Effie lächelte Spät an, wie sie das bisher selten getan hatte. Und jedes Mal hatte er daraufhin ihr Gehalt erhöht.
„Ich komme gerne mit.“
Was? „Was?“
„Natürlich. Das betrachte ich als Teil meines Jobs.“
„Oh. Na, wundervoll, ich...“
„Natürlich bekomme ich es als Überstunden bezahlt. Und Geld für ein passendes Kleid kriege ich ebenfalls.“
Ichbringsieumichbringsieumichbringsieum.
„Okay. Schreib mir ‘ne Rechnung. Aber vorher versuch bitte, Peter Tollhaus an die Strippe zu kriegen.“
„Alles klar“, antwortete Effie zuckersüß.
Peter Tollhaus war Kriminalkommissar. Er war korrekt, kooperativ und unglaublich doof. Von Späts Standpunkt als Privatdetektiv aus war Tollhaus der ideale Polizist. Schwankend zwischen Wut und verhaltener Freude schwankte Spät zurück in sein Büro, und nach drei Minuten stellte Effie das Gespräch durch.

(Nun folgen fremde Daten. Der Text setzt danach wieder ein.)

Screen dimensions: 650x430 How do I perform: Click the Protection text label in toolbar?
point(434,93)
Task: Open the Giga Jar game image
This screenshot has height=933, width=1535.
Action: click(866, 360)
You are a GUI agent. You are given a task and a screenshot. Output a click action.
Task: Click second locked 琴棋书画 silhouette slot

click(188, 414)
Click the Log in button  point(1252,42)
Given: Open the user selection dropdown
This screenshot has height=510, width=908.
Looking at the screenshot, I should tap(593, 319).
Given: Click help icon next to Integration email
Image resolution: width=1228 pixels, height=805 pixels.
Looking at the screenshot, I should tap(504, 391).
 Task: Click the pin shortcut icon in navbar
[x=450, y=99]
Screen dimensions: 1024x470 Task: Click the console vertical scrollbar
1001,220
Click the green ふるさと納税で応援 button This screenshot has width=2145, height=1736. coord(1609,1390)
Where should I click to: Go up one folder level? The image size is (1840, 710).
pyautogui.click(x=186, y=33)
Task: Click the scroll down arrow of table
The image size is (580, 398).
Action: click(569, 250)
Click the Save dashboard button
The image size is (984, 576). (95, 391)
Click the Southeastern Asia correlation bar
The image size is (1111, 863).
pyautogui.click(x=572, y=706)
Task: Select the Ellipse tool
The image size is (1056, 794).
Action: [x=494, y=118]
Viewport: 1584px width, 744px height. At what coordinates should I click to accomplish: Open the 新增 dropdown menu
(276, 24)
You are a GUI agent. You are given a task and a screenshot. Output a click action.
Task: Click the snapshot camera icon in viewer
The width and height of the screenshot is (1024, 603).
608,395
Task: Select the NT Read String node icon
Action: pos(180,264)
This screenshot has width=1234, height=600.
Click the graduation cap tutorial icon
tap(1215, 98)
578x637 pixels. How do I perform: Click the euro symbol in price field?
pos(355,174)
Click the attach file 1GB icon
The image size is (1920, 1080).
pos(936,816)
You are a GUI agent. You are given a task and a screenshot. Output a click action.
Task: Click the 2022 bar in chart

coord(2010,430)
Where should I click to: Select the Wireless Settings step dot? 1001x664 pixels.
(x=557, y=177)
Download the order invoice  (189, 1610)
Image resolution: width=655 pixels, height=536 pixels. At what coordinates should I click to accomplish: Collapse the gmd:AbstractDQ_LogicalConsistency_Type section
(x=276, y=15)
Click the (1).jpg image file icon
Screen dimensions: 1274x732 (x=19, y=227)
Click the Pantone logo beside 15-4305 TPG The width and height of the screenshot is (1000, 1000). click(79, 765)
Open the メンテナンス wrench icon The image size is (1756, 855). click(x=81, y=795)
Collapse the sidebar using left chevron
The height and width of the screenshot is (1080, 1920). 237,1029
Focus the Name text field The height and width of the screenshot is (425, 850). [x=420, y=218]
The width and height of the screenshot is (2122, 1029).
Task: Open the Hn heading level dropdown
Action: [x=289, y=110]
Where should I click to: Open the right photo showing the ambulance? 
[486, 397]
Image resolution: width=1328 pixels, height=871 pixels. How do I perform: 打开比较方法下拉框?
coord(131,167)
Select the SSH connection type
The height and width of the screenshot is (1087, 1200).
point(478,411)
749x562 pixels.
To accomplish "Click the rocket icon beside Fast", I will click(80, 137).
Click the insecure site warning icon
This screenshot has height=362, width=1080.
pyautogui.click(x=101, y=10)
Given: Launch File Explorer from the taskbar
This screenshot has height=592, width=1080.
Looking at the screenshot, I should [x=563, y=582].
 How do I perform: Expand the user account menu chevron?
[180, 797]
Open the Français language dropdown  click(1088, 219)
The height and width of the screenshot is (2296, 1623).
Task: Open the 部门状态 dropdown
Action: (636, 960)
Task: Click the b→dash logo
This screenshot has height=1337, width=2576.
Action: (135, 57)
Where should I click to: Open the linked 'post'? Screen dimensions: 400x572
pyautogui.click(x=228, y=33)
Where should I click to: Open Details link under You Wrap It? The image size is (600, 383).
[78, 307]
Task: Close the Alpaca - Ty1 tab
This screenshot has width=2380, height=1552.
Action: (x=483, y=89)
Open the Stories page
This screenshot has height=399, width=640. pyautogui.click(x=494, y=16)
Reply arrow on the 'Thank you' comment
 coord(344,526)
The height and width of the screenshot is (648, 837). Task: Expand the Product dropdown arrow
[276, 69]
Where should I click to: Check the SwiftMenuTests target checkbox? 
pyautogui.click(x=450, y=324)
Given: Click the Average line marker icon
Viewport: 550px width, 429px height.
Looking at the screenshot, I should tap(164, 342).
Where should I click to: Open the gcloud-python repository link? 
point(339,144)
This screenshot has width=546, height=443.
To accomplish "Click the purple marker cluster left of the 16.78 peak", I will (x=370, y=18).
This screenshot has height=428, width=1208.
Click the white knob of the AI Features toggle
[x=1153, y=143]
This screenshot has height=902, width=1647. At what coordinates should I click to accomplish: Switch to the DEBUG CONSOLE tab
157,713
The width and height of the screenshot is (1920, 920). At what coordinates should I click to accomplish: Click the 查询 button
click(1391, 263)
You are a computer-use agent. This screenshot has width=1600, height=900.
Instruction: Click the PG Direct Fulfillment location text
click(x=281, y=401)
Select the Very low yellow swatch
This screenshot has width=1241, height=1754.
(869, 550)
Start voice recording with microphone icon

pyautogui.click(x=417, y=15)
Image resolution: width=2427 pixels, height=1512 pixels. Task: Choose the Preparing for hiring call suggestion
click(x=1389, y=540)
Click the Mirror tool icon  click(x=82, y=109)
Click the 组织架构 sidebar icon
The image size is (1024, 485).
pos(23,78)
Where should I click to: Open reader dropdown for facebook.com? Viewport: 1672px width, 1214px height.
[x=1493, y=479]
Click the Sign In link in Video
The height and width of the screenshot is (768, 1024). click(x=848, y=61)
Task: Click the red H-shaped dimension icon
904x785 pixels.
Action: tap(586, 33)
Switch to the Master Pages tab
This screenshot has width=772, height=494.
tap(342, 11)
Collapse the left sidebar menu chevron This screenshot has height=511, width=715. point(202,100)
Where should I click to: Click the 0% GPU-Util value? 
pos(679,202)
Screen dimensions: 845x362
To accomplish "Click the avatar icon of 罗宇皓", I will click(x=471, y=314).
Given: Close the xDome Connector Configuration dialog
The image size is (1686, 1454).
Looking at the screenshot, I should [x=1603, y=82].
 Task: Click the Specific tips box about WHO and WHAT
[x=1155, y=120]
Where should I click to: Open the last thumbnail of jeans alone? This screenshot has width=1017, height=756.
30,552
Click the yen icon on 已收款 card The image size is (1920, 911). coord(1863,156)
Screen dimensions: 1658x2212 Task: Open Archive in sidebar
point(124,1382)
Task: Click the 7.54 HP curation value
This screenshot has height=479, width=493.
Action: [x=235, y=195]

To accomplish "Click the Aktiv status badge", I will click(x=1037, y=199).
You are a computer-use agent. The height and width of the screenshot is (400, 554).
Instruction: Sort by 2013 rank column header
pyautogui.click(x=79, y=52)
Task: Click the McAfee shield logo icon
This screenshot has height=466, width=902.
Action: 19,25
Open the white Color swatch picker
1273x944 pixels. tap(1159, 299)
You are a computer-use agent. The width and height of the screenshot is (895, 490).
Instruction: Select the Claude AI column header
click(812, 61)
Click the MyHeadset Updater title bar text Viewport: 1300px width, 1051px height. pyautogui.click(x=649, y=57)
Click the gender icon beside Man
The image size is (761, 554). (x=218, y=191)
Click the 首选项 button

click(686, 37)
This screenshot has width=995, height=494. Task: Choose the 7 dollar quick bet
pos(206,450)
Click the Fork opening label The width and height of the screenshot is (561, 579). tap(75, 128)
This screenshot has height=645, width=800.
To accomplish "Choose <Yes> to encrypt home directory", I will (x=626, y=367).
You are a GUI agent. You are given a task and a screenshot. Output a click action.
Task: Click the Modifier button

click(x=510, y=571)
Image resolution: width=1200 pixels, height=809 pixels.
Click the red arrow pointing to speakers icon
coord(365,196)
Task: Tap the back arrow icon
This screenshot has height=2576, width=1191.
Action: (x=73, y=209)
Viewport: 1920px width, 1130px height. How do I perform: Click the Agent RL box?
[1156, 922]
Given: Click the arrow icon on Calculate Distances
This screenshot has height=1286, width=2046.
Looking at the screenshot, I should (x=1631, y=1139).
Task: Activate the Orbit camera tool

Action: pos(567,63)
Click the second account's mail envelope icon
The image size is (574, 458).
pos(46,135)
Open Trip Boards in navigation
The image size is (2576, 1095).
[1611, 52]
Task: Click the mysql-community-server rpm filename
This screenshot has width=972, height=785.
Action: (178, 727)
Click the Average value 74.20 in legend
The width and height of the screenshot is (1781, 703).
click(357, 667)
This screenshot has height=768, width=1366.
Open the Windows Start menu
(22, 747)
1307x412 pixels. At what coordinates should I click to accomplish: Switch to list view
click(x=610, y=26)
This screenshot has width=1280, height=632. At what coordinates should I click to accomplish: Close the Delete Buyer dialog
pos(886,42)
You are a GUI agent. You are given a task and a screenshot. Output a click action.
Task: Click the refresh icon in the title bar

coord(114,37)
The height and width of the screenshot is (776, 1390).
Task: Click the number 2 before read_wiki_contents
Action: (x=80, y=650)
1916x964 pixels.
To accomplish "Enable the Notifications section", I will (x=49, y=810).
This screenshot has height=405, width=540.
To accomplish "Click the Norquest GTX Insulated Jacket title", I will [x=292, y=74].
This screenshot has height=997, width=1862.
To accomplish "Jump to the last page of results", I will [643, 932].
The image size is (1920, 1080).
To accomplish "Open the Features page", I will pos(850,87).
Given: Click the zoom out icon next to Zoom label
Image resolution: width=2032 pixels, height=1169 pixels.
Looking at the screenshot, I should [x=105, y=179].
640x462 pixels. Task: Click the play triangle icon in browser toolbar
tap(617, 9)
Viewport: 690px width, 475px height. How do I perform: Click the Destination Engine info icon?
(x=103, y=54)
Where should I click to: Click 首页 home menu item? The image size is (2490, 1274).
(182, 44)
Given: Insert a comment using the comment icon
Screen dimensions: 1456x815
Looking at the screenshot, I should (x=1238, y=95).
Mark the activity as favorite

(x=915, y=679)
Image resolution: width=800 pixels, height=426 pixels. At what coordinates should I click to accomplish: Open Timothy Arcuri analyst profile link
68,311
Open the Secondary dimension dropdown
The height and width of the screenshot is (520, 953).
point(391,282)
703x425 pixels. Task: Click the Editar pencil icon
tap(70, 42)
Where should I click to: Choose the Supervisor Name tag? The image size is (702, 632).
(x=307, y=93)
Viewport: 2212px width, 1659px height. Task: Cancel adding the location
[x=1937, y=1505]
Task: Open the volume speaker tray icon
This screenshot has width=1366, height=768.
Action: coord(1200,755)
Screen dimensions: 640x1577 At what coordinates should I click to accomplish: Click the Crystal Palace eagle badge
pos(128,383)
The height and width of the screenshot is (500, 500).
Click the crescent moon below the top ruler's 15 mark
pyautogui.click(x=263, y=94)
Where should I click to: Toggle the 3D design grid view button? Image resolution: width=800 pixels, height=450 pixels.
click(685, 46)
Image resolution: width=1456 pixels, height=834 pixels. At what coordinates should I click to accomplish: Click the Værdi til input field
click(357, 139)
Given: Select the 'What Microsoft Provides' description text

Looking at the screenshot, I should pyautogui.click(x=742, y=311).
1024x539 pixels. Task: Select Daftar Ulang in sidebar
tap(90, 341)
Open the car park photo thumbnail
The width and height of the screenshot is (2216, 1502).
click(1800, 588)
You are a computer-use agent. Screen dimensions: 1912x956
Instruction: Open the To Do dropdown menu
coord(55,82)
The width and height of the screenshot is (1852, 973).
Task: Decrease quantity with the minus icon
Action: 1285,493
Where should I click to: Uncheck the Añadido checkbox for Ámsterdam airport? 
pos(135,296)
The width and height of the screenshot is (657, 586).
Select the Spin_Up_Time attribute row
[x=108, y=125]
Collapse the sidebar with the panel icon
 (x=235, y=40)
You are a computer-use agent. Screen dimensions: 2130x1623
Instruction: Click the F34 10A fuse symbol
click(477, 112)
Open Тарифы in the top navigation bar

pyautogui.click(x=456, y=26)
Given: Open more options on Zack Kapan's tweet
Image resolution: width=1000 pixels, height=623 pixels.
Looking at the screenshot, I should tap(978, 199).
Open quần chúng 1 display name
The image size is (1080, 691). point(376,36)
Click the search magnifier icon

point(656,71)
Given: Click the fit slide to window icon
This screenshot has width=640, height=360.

Tollhaus meldete sich gleich.
„Hallo, Philip. Was gibt’s denn?“
Spät konnte deutlich Kaugeräusche hören. Tollhaus stopfte sich ständig mit Donuts voll, es war ein ziemlich ekliger Anblick.
„Hallo, Peter. Ich habe da eine neue Klientin und wollte dich fragen, ob Du was über sie hast. Sie heißt Birgit Ostkamp.“
Eine Minute lang konnte Spät nichts verstehen außer der Tatsache, dass offenhörbar ein Stück Krapfen in Peter Tollhaus’ Luftröhre gerutscht war. Als er sich wieder beruhigt hatte, lachte der Polizist.
„Da brauche ich gar nicht nachzusehen. Die Frau heißt bei uns nur die verfolgte Irre.“
„Was ist denn mit ihr?“
„Sie war insgesamt dreimal bei uns, und jedes Mal hat sie geglaubt, dass irgendeiner irgendwen schrägmachen wollte. Das hat immer in unsagbar peinlichen Situationen und einem Verleumdungsprozess geendet. Die hat nicht alle Kerzen im Christbaum, Philip! Lass dich nicht mit der ein, das bringt gar nichts.“
Oh doch. Es bringt eine Menge Geld.
„Okay. Danke, Peter. Grüß deine Frau.“
„Ich bin nicht verheiratet.“
„Keine Einzelheiten. Grüß sie einfach.“
Auf einmal hatte Spät Angst.
Was, wenn diese Frau wahnsinnig war und nur auf die richtige Gelegenheit wartete, ein Kettensägenmassaker anzurichten? Was, wenn tatsächlich ein Mord geschah und er selbst das Opfer war? Was, wenn Effie an dem Abend einen tiefen Ausschnitt trug?